1. **Change everything in the problem:**
* The $1/x$ outside becomes $1/(1/t)$, which is just $t$.
* The part inside the $\sin$ function, $x - 1/x$, becomes $1/t - t$. This is like $-(t - 1/t)$.
* The tiny "width" part, $dx$, also changes. It magically becomes $-1/t^2 dt$. (Don't worry too much about how this happens, it's just a rule when you "stretch" or "squish" the numbers on the line!)
* The starting and ending numbers also flip! When $x$ was $1/2$, our new $t$ becomes $1/(1/2) = 2$. When $x$ was $2$, our new $t$ becomes $1/2$. So the limits now go from $2$ to $1/2$.
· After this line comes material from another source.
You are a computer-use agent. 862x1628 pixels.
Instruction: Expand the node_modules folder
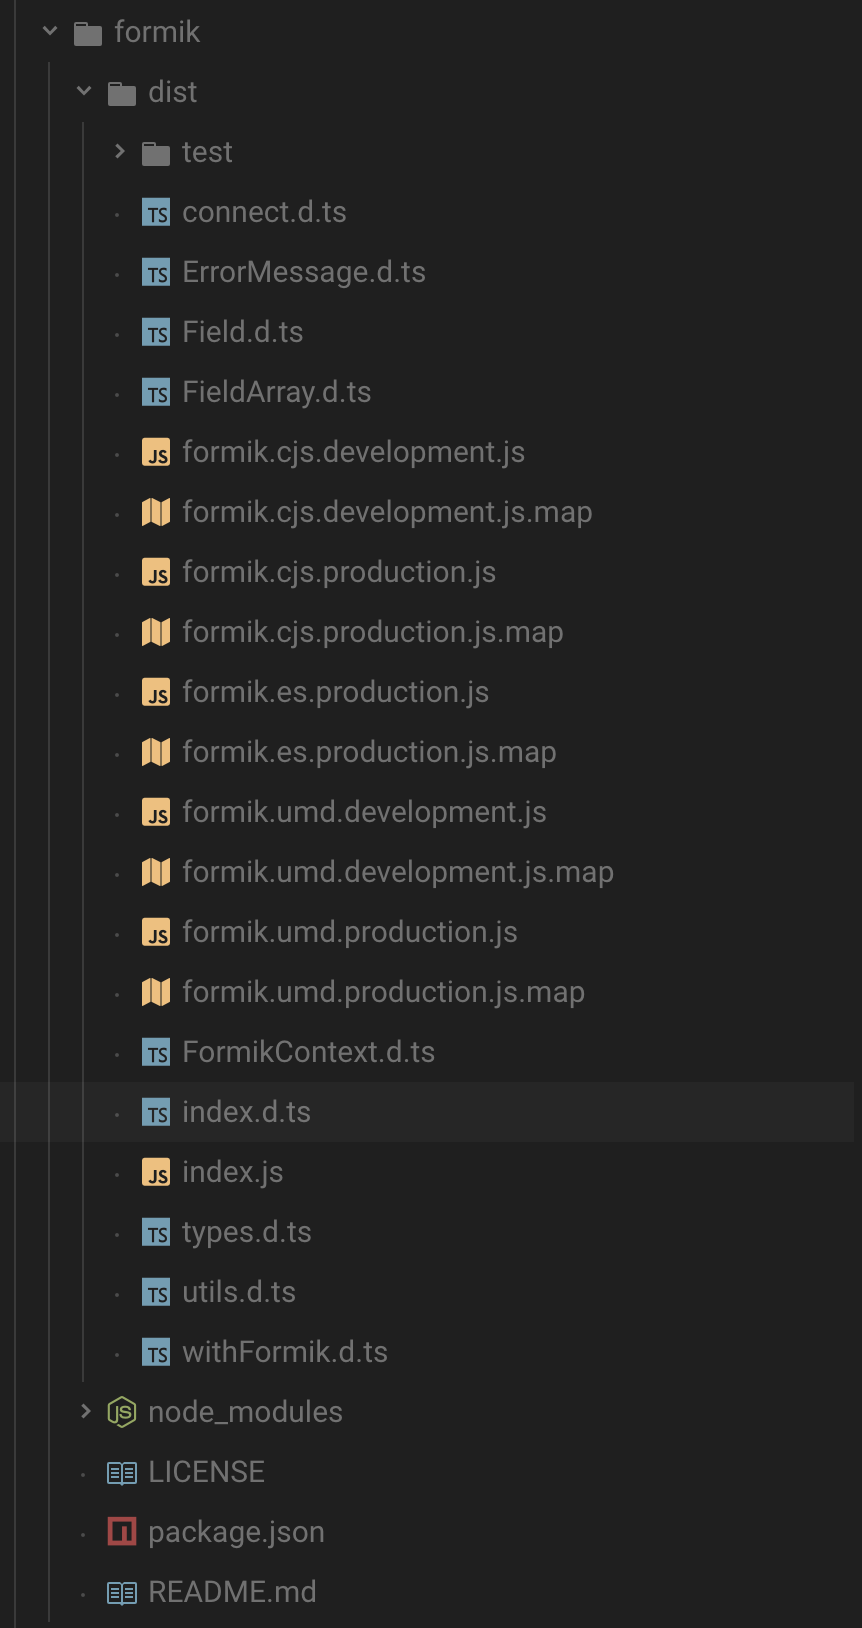pos(85,1412)
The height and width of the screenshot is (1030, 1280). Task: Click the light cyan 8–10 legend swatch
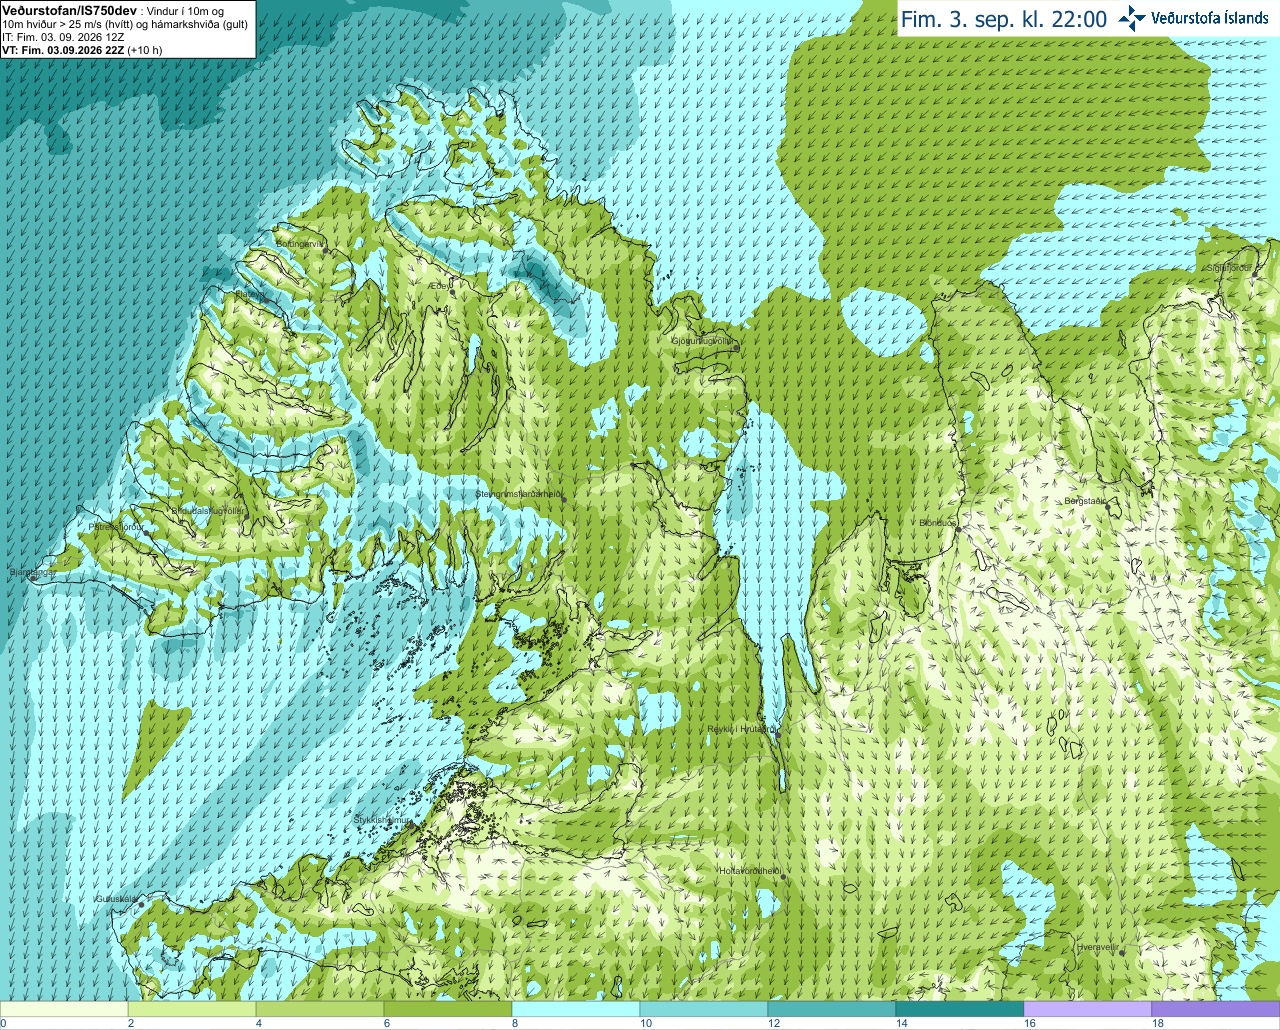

2. **Put all the new pieces back together:**
Our original problem was: $$\displaystyle \int _{{1}/{2} }^{ 2 }{ \frac { 1 }{ x } \sin { \left( x-\frac { 1 }{ x } \right) } dx }$$
After swapping everything, it looks like this: $$\displaystyle \int _{{2} }^{ {1}/{2} }{ (t) \cdot \sin { \left( \frac { 1 }{ t } -t \right) } \cdot \left( -\frac { 1 }{ t^2 } dt \right) }$$

3. **Clean up the messy parts:**
* First, let's multiply $t$ by $(-\frac{1}{t^2})$, which simplifies to $-\frac{1}{t}$.
* Next, look at $\sin(\frac{1}{t} - t)$. We know that $\sin(-A)$ is always equal to $-\sin(A)$! So, $\sin(\frac{1}{t} - t)$ is the same as $\sin(-(t - \frac{1}{t}))$, which means it becomes $-\sin(t - \frac{1}{t})$.
* Now, multiply the two simplified parts: $(-\frac{1}{t}) \cdot (-\sin(t - \frac{1}{t}))$ equals a nice clean $\frac{1}{t} \sin(t - \frac{1}{t})$.
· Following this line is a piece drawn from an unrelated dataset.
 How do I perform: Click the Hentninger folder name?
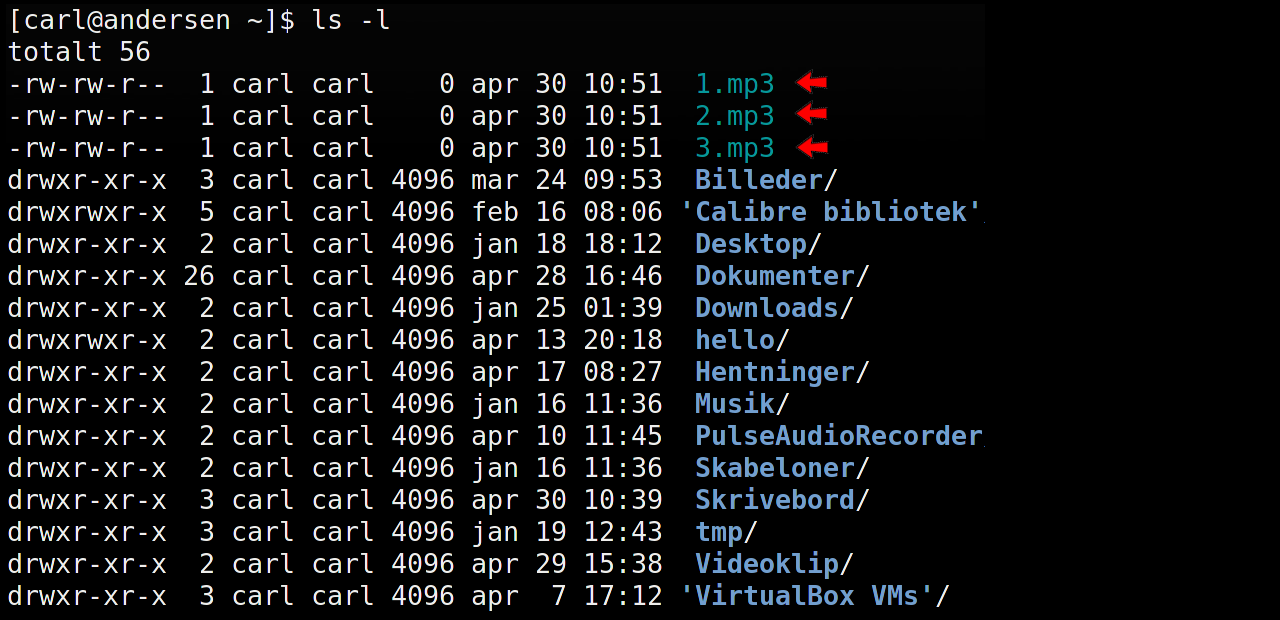(x=775, y=372)
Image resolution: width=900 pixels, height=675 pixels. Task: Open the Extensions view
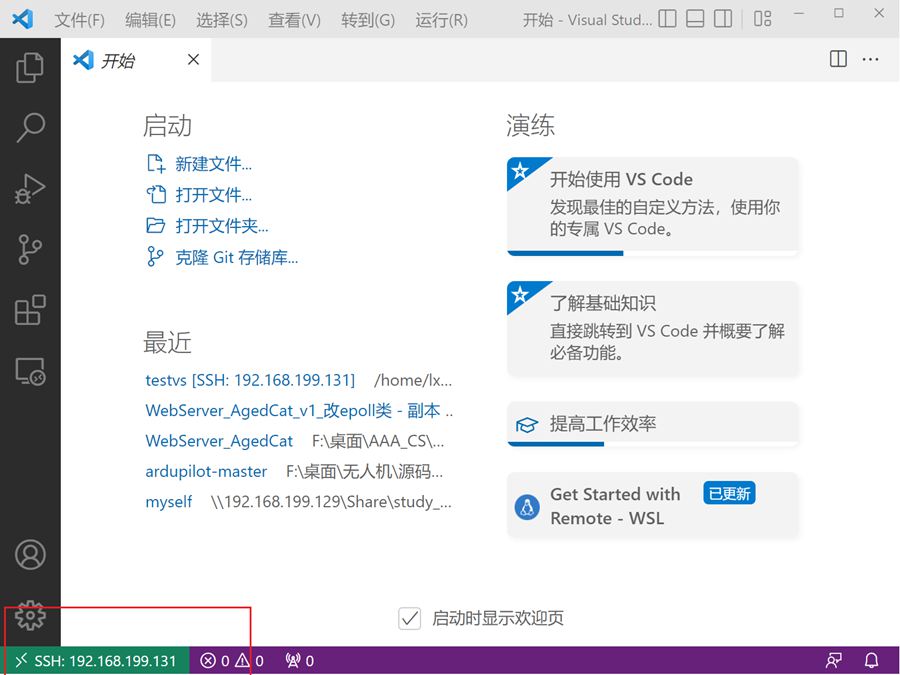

4. **Look at the whole new integral:**
It's now: $$\displaystyle \int _{{2} }^{ {1}/{2} }{ \frac { 1 }{ t } \sin { \left( t-\frac { 1 }{ t } \right) } dt }$$
But wait, the limits are flipped! It's going from $2$ down to $1/2$. When you flip the starting and ending numbers of an integral, you have to add a minus sign to the whole thing. So:
$$-\displaystyle \int _{{1}/{2} }^{ {2} }{ \frac { 1 }{ t } \sin { \left( t-\frac { 1 }{ t } \right) } dt }$$

5. **The Big Reveal!**
Look super closely at this last integral. It's exactly the same as our original problem, just with a "t" instead of an "x"! (And using a different letter for the variable doesn't change the final answer).
So, if our original problem had a value, let's call it $I$.
We just found out that $I$ is also equal to $-I$.
If $I$ is a number and it's equal to its negative self ($I = -I$), the only number that can do that is zero!
Because $I = -I$ means if you add $I$ to both sides, you get $2I = 0$, which means $I = 0$.

This cool symmetry trick helped us find the answer without doing any hard calculations! It's like math magic!